• [Stored items]:
════════════════

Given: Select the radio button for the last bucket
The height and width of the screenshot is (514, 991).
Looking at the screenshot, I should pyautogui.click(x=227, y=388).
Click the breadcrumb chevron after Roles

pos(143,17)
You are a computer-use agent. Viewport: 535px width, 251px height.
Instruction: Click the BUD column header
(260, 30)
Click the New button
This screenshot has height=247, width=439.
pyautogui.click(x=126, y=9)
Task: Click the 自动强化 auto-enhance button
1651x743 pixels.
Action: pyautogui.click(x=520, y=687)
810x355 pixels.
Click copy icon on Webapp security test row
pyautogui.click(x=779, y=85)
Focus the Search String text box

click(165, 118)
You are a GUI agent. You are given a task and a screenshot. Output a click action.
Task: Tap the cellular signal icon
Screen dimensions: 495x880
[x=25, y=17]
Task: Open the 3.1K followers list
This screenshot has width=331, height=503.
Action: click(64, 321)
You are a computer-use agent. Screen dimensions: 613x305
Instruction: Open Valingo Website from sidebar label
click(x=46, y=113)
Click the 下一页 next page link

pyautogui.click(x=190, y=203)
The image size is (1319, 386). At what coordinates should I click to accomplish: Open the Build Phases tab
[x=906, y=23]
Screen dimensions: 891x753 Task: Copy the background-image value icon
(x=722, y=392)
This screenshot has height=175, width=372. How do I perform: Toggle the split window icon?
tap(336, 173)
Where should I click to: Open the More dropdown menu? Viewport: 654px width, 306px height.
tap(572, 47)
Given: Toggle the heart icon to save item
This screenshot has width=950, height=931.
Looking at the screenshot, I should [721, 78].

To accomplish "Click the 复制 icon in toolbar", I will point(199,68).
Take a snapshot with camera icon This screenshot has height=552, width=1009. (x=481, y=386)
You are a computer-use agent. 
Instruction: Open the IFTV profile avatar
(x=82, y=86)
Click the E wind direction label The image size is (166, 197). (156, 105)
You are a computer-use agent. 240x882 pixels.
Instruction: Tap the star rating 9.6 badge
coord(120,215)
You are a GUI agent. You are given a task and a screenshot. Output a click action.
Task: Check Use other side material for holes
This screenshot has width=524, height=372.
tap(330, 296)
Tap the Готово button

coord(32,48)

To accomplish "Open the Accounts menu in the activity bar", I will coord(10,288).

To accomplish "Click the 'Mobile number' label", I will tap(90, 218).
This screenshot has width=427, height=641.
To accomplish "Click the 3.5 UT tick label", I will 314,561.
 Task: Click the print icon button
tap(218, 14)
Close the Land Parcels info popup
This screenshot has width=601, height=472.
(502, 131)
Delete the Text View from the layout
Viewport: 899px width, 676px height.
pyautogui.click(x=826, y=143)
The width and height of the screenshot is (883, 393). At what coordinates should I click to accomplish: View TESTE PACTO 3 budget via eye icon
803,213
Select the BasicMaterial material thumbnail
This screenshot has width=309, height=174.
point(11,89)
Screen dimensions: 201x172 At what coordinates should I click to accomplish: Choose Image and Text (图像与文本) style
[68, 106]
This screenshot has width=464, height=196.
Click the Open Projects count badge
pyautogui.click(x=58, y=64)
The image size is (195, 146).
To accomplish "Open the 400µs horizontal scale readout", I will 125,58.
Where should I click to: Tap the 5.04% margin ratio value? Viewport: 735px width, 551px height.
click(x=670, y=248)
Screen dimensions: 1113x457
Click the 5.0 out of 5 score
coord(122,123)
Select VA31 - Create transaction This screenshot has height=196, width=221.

════════════════

• [The task]:
What you give back should be exactly the lines of the data above from the line with "Click copy icon on Webapp security test row" through the line with "Click the E", both of those included, and nothing more.

• [Problem solution]:
Click copy icon on Webapp security test row
pyautogui.click(x=779, y=85)
Focus the Search String text box

click(165, 118)
You are a GUI agent. You are given a task and a screenshot. Output a click action.
Task: Tap the cellular signal icon
Screen dimensions: 495x880
[x=25, y=17]
Task: Open the 3.1K followers list
This screenshot has width=331, height=503.
Action: click(64, 321)
You are a computer-use agent. Screen dimensions: 613x305
Instruction: Open Valingo Website from sidebar label
click(x=46, y=113)
Click the 下一页 next page link

pyautogui.click(x=190, y=203)
The image size is (1319, 386). At what coordinates should I click to accomplish: Open the Build Phases tab
[x=906, y=23]
Screen dimensions: 891x753 Task: Copy the background-image value icon
(x=722, y=392)
This screenshot has height=175, width=372. How do I perform: Toggle the split window icon?
tap(336, 173)
Where should I click to: Open the More dropdown menu? Viewport: 654px width, 306px height.
tap(572, 47)
Given: Toggle the heart icon to save item
This screenshot has width=950, height=931.
Looking at the screenshot, I should [721, 78].

To accomplish "Click the 复制 icon in toolbar", I will point(199,68).
Take a snapshot with camera icon This screenshot has height=552, width=1009. (x=481, y=386)
You are a computer-use agent. 
Instruction: Open the IFTV profile avatar
(x=82, y=86)
Click the E wind direction label The image size is (166, 197). (156, 105)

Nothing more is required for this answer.